- Problem
Examine the material below. Gather every line in which the string "will" appears.

━━━━━━━━

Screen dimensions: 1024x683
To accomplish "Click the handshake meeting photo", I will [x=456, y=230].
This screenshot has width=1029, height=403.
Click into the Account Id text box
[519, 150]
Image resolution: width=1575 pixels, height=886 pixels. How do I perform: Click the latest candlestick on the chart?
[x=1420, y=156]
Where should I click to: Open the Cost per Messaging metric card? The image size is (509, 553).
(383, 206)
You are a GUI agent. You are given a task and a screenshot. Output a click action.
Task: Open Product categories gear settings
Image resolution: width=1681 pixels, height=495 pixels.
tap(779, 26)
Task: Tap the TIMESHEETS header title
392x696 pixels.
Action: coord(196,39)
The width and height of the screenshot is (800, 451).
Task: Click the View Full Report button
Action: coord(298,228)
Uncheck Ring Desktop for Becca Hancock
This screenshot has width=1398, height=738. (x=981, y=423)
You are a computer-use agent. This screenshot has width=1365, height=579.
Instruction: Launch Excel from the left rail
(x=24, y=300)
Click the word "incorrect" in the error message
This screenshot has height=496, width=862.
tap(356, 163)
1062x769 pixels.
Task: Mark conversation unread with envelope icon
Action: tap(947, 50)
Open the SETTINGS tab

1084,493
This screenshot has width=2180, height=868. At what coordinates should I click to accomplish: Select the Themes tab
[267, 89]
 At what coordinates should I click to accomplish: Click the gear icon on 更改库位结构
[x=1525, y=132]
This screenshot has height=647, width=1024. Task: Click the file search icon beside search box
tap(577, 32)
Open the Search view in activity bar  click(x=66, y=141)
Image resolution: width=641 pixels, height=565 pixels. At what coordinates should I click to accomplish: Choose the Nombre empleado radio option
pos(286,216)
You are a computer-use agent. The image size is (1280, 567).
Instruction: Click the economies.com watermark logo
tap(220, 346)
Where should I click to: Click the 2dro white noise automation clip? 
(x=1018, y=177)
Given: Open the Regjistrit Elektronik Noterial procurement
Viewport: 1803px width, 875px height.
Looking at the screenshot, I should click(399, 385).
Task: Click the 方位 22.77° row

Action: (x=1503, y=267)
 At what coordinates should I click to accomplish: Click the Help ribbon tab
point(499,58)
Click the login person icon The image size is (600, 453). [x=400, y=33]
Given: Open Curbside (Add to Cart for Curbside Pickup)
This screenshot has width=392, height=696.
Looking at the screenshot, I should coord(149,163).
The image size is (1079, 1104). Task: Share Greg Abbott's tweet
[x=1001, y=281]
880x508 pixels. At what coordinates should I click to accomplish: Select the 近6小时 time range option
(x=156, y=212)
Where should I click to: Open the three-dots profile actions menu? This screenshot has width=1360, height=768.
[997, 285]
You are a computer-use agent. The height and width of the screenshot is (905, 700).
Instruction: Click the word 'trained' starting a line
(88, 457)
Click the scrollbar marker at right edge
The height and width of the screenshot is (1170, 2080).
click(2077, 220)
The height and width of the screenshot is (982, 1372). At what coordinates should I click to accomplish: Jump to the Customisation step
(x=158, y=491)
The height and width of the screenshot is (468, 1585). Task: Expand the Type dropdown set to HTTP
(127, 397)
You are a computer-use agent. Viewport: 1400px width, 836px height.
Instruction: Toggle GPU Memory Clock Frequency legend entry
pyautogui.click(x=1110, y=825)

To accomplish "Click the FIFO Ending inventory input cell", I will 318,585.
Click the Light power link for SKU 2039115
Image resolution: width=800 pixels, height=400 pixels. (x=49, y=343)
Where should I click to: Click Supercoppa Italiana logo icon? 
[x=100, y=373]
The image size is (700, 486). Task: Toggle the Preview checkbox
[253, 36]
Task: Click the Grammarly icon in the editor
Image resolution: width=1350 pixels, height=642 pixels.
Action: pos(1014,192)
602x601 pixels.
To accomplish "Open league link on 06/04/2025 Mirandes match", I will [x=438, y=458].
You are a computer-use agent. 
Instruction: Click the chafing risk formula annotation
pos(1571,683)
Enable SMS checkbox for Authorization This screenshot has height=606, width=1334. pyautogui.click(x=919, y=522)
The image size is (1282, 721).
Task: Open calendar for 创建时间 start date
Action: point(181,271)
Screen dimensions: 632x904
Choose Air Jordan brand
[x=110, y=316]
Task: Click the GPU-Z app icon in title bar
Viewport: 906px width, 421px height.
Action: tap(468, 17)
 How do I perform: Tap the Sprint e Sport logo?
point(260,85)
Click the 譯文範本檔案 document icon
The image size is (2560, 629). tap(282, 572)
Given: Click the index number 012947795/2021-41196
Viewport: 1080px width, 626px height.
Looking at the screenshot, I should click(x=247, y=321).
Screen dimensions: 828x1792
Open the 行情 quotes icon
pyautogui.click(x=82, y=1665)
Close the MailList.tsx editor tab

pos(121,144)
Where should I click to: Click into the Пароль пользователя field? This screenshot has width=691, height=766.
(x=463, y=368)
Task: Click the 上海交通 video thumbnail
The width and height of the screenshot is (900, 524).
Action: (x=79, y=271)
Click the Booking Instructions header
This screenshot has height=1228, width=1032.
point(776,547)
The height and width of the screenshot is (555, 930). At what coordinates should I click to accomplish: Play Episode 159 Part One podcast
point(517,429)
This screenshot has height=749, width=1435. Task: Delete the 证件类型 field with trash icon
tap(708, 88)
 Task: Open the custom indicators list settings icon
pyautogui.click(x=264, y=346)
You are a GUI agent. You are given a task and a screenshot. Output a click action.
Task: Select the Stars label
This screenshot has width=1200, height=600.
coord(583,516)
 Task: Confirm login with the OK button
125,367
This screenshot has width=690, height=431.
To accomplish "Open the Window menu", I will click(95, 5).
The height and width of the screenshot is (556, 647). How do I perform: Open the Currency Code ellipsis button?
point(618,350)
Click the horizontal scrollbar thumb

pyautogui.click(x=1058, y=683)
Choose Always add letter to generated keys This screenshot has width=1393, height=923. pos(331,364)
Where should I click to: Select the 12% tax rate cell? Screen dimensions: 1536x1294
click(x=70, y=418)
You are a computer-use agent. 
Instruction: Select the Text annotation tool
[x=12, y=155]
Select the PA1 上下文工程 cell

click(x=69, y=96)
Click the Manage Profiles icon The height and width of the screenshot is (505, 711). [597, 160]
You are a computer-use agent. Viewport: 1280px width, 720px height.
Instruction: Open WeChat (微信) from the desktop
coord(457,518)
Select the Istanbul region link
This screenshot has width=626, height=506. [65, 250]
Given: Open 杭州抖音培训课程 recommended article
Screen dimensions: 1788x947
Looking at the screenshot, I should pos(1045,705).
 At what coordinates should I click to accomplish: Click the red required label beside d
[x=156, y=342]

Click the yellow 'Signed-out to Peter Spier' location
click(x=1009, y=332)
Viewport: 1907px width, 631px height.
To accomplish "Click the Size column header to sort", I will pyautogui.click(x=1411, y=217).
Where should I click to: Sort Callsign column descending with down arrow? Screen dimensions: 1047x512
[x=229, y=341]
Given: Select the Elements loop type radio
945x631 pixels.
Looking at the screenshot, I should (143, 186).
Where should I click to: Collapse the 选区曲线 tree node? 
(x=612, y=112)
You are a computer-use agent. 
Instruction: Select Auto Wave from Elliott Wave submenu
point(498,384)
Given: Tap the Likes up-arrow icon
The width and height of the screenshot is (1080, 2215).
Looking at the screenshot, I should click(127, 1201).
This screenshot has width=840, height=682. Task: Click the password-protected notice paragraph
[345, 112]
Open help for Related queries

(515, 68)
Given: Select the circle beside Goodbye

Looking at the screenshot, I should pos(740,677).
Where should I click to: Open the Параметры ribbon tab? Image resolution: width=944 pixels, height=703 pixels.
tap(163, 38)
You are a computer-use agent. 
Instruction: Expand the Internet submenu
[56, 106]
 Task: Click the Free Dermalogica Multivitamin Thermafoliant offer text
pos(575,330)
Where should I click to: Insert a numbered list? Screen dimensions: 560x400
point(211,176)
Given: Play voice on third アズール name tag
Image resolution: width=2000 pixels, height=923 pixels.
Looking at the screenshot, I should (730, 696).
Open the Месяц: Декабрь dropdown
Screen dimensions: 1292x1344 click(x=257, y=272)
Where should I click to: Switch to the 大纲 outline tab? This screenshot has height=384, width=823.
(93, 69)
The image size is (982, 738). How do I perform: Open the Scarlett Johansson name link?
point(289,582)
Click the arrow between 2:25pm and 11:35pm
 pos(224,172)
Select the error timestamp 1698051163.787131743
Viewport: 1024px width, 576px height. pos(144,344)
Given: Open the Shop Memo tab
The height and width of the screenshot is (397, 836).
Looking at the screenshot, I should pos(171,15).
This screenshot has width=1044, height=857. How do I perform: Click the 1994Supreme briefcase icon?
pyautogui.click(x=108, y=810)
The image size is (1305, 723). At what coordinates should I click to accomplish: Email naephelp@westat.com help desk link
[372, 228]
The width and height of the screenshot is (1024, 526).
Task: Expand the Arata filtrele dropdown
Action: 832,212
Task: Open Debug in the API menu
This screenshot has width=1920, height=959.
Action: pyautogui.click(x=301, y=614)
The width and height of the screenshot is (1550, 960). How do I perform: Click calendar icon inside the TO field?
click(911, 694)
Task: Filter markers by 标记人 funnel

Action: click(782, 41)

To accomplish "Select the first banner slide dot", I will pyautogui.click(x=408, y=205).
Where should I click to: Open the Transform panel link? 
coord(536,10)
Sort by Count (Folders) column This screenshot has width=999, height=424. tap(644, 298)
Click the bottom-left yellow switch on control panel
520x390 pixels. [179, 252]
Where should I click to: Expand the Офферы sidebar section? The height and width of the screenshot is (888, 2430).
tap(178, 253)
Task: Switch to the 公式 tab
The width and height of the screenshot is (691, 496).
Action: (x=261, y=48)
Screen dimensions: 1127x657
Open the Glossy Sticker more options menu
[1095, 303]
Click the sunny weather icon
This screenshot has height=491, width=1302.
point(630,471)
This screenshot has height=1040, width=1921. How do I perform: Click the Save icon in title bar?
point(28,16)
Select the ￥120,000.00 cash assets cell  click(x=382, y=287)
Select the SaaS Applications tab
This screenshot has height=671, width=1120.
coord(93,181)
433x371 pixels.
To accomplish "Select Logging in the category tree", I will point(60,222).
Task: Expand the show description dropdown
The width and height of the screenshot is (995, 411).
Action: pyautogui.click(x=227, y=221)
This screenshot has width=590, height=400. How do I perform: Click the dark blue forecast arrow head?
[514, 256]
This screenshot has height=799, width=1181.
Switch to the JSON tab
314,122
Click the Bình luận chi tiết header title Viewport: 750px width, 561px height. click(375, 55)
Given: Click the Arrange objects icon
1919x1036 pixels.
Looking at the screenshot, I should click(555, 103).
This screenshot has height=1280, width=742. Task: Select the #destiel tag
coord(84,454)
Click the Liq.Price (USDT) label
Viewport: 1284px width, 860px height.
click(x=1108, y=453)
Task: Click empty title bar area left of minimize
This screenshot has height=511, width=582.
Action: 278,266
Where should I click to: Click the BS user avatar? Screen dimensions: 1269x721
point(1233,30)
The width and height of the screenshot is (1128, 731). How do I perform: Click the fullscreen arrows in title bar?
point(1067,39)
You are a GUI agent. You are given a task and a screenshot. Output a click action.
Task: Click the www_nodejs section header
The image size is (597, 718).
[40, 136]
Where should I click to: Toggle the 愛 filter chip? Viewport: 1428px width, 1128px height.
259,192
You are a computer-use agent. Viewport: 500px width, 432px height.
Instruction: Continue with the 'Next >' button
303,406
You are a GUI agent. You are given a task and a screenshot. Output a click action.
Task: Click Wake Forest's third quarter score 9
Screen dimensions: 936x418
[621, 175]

━━━━━━━━

- Answer for the task
To accomplish "Click the handshake meeting photo", I will [x=456, y=230].
To accomplish "Click the FIFO Ending inventory input cell", I will 318,585.
To accomplish "Open league link on 06/04/2025 Mirandes match", I will [x=438, y=458].
To accomplish "Open the Window menu", I will click(95, 5).
To accomplish "Click the Size column header to sort", I will pyautogui.click(x=1411, y=217).
To accomplish "Select the first banner slide dot", I will pyautogui.click(x=408, y=205).
To accomplish "Select Logging in the category tree", I will point(60,222).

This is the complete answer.